In the records below, find each line with "dialog" and copy it.

Stored data entries:
################

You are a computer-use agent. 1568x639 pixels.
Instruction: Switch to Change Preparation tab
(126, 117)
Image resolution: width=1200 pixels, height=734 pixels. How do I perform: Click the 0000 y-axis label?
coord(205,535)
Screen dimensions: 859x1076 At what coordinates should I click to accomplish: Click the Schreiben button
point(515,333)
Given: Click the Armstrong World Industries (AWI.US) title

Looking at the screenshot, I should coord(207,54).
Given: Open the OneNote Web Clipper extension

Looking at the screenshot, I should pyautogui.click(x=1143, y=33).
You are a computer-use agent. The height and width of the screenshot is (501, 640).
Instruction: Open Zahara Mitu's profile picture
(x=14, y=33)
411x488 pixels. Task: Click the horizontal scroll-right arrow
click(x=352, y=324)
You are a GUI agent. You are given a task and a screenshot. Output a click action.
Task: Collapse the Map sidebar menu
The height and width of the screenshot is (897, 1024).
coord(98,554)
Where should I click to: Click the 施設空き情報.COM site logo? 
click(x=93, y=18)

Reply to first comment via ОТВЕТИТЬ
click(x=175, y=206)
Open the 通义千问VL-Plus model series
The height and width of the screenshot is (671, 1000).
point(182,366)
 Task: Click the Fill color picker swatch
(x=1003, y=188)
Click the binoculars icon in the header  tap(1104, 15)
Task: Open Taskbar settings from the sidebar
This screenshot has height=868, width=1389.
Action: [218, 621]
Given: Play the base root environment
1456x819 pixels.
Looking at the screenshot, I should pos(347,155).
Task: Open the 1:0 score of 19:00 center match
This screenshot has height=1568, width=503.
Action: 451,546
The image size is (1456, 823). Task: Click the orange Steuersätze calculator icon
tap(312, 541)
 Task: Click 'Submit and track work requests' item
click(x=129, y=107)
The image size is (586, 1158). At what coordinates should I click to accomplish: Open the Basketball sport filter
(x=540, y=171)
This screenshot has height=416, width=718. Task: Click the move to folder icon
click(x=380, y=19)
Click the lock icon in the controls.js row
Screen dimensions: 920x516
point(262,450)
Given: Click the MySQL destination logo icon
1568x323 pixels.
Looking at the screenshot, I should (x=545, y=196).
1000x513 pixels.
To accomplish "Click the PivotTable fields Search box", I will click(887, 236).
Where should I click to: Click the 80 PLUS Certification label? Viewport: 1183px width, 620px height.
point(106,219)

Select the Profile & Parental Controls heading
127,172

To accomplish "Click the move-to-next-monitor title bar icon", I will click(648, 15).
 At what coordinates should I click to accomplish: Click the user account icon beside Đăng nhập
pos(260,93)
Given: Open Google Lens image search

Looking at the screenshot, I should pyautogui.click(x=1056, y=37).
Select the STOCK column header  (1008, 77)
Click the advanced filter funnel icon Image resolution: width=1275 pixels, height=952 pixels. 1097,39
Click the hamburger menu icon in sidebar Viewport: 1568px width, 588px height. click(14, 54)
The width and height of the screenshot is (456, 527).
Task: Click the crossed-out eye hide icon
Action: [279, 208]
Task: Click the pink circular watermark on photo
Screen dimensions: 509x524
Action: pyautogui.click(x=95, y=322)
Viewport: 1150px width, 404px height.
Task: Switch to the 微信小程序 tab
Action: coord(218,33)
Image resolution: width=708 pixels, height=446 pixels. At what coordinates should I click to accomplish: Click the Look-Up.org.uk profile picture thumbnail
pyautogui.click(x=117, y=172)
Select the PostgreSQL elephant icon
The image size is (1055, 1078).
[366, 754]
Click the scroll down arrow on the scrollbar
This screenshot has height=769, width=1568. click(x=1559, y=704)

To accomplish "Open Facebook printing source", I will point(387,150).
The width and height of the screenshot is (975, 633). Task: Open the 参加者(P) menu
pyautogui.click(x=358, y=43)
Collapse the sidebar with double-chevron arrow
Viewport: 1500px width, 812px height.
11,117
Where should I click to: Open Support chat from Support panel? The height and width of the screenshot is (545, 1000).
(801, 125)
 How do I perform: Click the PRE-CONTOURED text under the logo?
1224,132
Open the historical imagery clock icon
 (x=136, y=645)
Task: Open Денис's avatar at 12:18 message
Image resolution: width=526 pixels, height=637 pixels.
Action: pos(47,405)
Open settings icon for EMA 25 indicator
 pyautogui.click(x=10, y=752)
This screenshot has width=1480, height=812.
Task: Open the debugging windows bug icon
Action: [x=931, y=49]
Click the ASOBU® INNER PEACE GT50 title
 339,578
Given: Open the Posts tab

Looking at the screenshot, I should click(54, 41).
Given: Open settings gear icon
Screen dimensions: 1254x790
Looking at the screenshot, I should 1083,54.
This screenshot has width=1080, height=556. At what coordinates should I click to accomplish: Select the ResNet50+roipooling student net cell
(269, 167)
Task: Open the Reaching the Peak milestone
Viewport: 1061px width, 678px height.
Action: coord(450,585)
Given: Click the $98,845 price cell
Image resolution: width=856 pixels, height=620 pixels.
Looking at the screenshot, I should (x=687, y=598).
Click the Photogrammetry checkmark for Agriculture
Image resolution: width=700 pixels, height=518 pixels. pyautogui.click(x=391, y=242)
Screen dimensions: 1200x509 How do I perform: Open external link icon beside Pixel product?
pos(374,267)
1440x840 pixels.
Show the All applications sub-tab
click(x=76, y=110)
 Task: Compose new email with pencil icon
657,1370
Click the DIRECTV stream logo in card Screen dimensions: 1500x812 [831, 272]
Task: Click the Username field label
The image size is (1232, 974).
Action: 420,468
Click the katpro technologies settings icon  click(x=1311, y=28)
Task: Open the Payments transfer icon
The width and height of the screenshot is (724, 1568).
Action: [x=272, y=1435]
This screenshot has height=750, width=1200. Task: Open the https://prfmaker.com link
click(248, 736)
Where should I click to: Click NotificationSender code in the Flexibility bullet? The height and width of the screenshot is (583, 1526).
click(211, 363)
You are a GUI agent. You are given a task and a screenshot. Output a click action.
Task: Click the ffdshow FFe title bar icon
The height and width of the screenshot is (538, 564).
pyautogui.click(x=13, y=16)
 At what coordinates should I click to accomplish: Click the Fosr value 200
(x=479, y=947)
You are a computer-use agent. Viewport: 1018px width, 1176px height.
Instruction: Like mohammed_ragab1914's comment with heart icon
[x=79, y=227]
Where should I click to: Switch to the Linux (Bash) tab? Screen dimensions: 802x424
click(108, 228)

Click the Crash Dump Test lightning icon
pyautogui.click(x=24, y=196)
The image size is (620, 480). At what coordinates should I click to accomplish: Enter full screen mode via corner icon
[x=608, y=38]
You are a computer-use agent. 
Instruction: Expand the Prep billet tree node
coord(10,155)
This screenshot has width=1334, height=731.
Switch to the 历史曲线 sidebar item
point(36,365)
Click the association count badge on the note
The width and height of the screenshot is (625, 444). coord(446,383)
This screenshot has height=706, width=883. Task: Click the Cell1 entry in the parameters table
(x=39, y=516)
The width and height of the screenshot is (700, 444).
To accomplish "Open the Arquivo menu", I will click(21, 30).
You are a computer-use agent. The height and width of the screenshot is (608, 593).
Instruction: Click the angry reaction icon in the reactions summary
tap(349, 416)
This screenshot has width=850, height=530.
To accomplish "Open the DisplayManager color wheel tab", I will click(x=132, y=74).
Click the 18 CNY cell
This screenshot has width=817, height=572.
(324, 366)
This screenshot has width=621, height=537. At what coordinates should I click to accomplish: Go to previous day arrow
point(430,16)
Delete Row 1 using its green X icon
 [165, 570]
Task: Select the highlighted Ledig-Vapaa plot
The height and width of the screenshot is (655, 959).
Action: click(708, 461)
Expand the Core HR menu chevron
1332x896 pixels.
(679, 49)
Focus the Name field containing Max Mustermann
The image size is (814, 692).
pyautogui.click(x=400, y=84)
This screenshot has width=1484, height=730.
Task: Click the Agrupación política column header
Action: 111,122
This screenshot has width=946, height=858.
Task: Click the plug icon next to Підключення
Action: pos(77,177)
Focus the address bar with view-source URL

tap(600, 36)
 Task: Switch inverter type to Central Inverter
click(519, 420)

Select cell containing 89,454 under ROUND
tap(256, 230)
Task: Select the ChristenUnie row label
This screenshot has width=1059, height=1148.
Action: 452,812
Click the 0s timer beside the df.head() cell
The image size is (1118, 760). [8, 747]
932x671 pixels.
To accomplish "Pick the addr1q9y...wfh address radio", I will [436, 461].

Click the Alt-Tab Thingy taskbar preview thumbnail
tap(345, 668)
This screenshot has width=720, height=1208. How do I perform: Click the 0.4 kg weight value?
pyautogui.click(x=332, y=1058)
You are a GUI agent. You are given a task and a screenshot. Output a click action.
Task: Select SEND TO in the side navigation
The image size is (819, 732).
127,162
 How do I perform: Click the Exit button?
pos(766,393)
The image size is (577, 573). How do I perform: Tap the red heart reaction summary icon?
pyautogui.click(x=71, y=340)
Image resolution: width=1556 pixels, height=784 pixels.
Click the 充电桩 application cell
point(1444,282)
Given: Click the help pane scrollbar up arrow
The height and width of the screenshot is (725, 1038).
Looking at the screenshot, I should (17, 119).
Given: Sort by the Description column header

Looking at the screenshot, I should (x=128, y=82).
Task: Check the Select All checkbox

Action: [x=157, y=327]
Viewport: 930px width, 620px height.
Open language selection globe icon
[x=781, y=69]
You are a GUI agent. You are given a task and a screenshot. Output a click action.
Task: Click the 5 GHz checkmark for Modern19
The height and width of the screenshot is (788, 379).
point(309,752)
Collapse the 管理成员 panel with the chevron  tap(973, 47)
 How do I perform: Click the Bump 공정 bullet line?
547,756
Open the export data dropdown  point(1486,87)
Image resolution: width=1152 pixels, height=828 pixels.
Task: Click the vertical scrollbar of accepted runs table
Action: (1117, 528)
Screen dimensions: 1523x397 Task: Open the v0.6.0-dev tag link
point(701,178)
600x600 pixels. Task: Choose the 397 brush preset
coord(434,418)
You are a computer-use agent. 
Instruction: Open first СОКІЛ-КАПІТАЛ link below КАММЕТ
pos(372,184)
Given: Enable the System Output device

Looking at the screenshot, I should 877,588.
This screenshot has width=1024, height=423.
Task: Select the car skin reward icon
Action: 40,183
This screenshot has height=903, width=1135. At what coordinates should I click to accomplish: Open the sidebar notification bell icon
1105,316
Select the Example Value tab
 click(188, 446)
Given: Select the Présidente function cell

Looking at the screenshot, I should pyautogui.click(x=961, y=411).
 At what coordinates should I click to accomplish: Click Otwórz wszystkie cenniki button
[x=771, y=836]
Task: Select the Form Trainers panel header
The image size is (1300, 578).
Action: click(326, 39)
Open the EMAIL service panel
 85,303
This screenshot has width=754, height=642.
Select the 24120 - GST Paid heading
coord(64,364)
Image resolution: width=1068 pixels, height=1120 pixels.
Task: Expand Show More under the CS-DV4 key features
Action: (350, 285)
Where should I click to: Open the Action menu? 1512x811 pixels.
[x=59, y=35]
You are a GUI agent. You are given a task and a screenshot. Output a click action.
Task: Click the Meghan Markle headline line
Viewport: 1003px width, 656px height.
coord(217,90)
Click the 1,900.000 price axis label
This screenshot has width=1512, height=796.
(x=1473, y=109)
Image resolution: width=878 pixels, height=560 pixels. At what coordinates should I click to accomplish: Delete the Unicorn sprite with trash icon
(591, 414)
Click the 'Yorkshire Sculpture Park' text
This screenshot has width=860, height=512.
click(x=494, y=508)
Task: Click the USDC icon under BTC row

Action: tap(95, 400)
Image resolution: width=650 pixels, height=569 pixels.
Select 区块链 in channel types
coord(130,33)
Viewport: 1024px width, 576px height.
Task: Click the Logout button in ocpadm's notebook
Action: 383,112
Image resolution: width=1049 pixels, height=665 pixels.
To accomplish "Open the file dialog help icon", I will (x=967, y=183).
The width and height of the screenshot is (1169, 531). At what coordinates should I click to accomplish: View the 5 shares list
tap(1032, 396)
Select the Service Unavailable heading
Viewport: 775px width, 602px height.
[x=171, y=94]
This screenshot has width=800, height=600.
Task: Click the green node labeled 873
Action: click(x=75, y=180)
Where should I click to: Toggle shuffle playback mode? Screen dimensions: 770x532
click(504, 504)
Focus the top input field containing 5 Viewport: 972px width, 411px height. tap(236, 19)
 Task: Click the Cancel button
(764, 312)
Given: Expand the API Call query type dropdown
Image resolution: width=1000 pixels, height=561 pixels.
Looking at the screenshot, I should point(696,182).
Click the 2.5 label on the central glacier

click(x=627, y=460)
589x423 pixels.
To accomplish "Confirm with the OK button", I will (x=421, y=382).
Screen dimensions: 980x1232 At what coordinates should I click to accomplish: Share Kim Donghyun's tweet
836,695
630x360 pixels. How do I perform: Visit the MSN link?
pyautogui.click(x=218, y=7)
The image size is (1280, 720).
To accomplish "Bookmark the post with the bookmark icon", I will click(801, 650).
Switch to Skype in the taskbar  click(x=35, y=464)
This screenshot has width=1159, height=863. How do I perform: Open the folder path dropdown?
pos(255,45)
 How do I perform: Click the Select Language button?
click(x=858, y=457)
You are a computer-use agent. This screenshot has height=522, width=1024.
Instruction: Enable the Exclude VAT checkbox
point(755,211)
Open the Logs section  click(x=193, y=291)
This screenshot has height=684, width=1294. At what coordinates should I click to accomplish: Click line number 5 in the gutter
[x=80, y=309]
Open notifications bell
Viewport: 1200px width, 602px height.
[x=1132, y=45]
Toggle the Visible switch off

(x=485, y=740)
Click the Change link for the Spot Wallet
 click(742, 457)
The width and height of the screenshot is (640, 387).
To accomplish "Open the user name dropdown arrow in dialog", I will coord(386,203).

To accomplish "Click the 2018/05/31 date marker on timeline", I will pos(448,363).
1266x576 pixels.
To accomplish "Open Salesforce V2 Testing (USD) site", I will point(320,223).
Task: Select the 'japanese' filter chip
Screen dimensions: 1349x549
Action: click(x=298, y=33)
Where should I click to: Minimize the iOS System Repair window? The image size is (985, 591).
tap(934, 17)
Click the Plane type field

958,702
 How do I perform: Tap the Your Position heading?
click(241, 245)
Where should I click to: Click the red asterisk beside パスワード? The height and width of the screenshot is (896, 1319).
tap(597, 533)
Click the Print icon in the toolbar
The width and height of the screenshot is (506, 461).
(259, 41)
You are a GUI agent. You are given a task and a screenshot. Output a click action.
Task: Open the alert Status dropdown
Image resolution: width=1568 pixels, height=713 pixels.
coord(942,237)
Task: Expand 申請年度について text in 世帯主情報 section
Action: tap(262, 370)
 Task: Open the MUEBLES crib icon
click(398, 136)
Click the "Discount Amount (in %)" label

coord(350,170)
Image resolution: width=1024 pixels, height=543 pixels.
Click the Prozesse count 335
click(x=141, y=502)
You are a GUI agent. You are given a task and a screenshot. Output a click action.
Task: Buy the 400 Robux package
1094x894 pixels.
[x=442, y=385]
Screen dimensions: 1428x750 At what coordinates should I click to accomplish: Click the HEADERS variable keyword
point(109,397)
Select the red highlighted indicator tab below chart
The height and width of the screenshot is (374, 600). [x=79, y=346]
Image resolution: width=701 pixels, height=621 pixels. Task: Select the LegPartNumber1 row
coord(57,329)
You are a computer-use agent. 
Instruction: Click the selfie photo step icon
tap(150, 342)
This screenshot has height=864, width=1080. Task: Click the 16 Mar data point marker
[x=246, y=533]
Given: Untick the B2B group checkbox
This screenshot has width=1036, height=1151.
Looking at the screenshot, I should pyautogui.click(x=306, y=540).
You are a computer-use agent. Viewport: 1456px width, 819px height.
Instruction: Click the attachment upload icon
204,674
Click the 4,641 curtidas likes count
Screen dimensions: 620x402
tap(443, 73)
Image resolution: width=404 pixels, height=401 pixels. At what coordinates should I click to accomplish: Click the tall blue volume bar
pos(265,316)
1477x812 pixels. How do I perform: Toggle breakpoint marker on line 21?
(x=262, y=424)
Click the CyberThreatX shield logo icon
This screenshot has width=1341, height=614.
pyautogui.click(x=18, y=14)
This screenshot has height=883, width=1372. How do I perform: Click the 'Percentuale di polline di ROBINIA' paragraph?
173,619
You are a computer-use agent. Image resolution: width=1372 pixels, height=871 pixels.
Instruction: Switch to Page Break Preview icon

################

→ ANSWER SPACE
To accomplish "Open the file dialog help icon", I will (x=967, y=183).
To accomplish "Open the user name dropdown arrow in dialog", I will coord(386,203).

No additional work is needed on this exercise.